— Exercise details —
Render the lines of the material below as a JSON list of strings, one string per line and with blank lines omitted, starting with the line containing "Image resolution: width=800" and continuing through the line containing "coord(212,788)", both included. Include no other lines.

Records from a pointing dataset:
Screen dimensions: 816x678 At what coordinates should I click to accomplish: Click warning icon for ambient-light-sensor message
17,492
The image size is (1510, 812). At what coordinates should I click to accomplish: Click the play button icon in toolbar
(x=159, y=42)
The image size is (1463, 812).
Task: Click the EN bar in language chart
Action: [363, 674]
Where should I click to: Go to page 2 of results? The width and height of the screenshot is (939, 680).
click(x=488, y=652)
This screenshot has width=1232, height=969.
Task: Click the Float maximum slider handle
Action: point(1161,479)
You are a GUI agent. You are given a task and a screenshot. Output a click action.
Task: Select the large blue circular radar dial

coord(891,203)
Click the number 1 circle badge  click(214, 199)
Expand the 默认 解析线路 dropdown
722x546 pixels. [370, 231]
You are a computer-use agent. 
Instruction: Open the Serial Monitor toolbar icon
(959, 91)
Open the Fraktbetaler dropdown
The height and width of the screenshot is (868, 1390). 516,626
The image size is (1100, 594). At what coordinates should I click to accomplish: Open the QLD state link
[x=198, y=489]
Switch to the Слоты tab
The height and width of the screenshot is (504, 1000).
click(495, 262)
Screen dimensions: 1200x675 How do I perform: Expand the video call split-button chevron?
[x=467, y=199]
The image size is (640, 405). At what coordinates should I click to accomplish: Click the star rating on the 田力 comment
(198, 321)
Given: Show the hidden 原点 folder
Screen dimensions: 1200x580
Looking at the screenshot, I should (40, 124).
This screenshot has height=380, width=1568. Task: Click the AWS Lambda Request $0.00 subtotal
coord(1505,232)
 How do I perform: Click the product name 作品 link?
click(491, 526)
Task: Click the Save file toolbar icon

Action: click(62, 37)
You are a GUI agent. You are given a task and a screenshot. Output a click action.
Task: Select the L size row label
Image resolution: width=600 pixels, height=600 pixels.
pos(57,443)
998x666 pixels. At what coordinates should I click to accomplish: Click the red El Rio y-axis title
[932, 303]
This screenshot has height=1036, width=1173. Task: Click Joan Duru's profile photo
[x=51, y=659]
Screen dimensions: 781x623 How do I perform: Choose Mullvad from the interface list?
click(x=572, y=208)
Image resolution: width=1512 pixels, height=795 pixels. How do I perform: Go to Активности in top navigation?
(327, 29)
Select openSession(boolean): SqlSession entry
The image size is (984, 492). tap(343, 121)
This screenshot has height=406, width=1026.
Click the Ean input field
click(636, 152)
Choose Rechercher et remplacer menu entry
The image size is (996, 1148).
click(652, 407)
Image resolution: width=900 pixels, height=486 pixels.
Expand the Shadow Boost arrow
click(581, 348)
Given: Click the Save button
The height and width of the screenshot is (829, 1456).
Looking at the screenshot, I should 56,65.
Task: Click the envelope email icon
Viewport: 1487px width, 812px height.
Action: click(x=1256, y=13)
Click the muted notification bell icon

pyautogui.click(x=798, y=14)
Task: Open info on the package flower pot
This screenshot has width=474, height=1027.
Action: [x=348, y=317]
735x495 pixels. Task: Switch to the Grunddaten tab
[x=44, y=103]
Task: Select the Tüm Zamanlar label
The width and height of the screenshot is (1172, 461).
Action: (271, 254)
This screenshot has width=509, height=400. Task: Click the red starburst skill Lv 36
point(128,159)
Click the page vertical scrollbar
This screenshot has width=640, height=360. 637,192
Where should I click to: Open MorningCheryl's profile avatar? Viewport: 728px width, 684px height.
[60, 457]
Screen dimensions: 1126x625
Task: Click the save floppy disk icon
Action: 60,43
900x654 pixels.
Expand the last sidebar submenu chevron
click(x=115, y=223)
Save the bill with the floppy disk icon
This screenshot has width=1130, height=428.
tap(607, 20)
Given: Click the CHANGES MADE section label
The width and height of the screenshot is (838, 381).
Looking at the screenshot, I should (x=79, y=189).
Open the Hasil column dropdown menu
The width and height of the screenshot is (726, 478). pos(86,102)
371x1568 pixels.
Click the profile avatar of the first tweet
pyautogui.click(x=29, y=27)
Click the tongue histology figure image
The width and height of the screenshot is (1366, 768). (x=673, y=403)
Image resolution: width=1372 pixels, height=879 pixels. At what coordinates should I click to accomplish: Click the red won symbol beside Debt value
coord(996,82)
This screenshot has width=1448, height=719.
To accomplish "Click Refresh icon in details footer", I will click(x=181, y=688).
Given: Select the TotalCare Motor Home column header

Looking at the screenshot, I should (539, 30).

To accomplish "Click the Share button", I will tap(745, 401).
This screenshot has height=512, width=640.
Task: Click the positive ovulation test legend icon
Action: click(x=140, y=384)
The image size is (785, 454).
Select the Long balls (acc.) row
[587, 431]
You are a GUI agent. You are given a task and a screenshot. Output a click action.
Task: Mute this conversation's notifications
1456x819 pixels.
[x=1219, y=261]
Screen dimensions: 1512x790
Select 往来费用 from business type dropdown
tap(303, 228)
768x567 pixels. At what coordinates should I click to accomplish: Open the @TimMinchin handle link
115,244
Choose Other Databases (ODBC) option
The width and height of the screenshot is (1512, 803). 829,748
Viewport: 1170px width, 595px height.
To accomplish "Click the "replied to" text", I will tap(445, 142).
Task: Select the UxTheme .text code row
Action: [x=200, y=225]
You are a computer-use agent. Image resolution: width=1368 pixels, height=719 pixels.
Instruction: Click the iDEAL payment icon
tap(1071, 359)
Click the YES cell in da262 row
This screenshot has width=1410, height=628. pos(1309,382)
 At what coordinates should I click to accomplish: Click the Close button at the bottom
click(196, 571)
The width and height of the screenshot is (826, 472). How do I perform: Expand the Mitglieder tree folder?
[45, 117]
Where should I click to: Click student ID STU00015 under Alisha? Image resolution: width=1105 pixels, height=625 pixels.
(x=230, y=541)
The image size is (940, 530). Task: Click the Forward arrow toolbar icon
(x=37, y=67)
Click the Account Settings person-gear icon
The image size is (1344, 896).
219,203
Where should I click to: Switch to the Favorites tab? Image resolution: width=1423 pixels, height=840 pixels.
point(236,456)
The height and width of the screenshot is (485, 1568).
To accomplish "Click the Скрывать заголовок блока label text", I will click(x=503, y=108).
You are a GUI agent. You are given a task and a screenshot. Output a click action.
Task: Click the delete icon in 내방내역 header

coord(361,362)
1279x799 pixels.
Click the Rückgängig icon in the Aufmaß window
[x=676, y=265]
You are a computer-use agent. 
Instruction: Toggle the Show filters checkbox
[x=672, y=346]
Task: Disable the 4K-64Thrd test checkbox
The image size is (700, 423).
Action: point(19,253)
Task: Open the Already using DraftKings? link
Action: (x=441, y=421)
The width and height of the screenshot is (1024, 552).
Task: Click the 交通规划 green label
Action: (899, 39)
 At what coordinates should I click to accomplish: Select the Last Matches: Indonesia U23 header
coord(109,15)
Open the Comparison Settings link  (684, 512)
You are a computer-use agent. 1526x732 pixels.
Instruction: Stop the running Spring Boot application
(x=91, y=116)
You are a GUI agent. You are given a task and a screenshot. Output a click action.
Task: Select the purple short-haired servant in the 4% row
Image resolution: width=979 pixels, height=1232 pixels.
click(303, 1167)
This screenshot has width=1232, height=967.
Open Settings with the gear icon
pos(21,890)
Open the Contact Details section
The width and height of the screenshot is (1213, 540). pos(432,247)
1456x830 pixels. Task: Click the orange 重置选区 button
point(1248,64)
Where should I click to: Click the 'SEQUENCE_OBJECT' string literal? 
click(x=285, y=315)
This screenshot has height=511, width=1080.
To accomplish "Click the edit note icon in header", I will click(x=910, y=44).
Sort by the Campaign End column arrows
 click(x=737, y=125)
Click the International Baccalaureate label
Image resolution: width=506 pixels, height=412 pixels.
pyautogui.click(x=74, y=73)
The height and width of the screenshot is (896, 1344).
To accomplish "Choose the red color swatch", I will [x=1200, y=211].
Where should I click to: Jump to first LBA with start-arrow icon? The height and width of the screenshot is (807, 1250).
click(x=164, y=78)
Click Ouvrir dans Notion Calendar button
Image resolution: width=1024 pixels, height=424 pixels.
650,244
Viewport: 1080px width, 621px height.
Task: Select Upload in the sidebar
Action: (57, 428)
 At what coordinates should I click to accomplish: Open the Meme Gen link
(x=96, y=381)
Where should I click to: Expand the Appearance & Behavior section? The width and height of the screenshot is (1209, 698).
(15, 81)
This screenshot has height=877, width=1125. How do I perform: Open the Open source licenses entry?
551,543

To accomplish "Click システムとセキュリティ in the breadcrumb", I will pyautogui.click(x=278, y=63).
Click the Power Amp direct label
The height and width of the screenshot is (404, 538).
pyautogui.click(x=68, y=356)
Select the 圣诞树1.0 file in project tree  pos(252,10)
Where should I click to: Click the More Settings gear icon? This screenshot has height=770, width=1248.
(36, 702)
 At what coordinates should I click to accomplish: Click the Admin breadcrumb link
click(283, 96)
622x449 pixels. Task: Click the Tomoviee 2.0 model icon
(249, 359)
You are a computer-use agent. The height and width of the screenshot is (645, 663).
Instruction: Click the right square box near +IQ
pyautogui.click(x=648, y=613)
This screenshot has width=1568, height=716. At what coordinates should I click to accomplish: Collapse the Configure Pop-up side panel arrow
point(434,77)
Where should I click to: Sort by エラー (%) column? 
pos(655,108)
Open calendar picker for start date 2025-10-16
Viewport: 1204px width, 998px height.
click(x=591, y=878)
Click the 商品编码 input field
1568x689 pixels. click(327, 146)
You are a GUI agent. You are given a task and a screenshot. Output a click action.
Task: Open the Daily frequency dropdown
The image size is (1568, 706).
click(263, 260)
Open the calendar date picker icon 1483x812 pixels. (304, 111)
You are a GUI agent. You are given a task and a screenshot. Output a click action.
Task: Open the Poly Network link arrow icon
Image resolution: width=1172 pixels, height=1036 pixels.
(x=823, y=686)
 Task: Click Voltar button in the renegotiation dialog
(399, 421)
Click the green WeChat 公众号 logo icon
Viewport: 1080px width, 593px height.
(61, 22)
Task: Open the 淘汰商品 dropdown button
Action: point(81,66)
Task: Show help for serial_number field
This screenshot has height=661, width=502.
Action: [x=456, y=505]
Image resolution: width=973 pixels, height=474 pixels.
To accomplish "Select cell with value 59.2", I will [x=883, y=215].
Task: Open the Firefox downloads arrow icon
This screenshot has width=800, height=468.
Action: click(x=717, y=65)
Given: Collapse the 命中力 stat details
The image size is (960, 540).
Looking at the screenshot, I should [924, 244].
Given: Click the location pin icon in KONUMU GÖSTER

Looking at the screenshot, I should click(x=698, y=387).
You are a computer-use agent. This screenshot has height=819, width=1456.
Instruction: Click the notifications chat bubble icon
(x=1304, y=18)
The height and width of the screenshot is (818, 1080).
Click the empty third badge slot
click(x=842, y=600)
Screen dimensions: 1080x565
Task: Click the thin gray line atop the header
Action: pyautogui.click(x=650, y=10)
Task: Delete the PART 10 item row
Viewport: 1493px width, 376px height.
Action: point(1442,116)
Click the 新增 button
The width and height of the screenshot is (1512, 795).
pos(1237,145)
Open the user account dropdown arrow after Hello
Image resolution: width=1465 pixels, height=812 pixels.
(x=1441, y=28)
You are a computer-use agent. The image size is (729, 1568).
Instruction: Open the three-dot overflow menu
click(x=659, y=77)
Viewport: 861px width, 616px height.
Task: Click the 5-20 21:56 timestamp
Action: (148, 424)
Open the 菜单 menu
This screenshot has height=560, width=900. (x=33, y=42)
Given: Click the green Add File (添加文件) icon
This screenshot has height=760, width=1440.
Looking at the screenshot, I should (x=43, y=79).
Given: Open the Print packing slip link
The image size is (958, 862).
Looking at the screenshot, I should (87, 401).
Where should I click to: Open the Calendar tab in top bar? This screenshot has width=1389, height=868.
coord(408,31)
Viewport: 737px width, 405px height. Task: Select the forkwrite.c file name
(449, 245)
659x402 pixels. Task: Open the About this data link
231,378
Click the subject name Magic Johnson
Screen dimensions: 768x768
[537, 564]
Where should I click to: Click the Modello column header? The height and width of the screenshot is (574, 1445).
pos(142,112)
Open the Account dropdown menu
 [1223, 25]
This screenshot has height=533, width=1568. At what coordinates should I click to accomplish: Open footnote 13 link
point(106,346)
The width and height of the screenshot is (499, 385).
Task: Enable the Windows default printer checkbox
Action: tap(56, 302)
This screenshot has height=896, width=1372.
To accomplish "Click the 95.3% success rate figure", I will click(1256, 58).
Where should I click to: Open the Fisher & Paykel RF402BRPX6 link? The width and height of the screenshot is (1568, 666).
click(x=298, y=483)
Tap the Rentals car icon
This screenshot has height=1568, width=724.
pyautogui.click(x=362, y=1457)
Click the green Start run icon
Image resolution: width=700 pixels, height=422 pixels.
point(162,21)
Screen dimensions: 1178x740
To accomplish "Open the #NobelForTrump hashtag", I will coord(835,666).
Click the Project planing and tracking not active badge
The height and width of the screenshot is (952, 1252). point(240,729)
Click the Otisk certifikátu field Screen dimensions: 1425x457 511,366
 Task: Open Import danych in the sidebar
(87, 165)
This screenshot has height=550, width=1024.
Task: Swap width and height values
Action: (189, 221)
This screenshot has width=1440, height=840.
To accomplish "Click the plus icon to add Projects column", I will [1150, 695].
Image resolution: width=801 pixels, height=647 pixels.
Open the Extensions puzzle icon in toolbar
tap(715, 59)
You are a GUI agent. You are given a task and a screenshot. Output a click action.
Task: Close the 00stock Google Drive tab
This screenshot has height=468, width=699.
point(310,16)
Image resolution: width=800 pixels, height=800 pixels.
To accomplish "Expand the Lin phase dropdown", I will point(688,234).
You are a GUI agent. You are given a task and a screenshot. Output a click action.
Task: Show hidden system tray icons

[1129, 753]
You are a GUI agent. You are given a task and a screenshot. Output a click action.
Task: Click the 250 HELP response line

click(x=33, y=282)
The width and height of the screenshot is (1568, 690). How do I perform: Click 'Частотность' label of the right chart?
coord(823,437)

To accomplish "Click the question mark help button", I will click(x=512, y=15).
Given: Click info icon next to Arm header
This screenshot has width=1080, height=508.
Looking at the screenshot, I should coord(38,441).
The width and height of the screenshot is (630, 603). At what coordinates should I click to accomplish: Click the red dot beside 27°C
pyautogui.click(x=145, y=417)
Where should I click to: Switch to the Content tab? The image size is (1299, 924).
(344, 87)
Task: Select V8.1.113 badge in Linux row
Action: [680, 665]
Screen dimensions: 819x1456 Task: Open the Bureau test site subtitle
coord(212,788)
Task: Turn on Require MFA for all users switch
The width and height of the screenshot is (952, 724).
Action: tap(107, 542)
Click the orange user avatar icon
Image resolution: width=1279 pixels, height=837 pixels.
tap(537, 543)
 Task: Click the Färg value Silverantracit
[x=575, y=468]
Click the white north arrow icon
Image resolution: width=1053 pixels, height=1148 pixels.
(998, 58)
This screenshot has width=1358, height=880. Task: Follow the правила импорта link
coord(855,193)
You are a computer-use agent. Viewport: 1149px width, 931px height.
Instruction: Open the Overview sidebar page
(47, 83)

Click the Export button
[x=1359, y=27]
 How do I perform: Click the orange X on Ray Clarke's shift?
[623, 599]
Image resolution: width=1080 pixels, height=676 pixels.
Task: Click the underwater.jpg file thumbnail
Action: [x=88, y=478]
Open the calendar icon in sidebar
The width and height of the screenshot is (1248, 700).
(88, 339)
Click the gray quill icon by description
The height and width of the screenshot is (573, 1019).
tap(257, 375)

— Complete response —
[
  "Image resolution: width=800 pixels, height=800 pixels.",
  "To accomplish \"Expand the Lin phase dropdown\", I will point(688,234).",
  "You are a GUI agent. You are given a task and a screenshot. Output a click action.",
  "Task: Show hidden system tray icons",
  "[1129, 753]",
  "You are a GUI agent. You are given a task and a screenshot. Output a click action.",
  "Task: Click the 250 HELP response line",
  "click(x=33, y=282)",
  "The width and height of the screenshot is (1568, 690). How do I perform: Click 'Частотность' label of the right chart?",
  "coord(823,437)",
  "To accomplish \"Click the question mark help button\", I will click(x=512, y=15).",
  "Given: Click info icon next to Arm header",
  "This screenshot has width=1080, height=508.",
  "Looking at the screenshot, I should coord(38,441).",
  "The width and height of the screenshot is (630, 603). At what coordinates should I click to accomplish: Click the red dot beside 27°C",
  "pyautogui.click(x=145, y=417)",
  "Where should I click to: Switch to the Content tab? The image size is (1299, 924).",
  "(344, 87)",
  "Task: Select V8.1.113 badge in Linux row",
  "Action: [680, 665]",
  "Screen dimensions: 819x1456 Task: Open the Bureau test site subtitle",
  "coord(212,788)"
]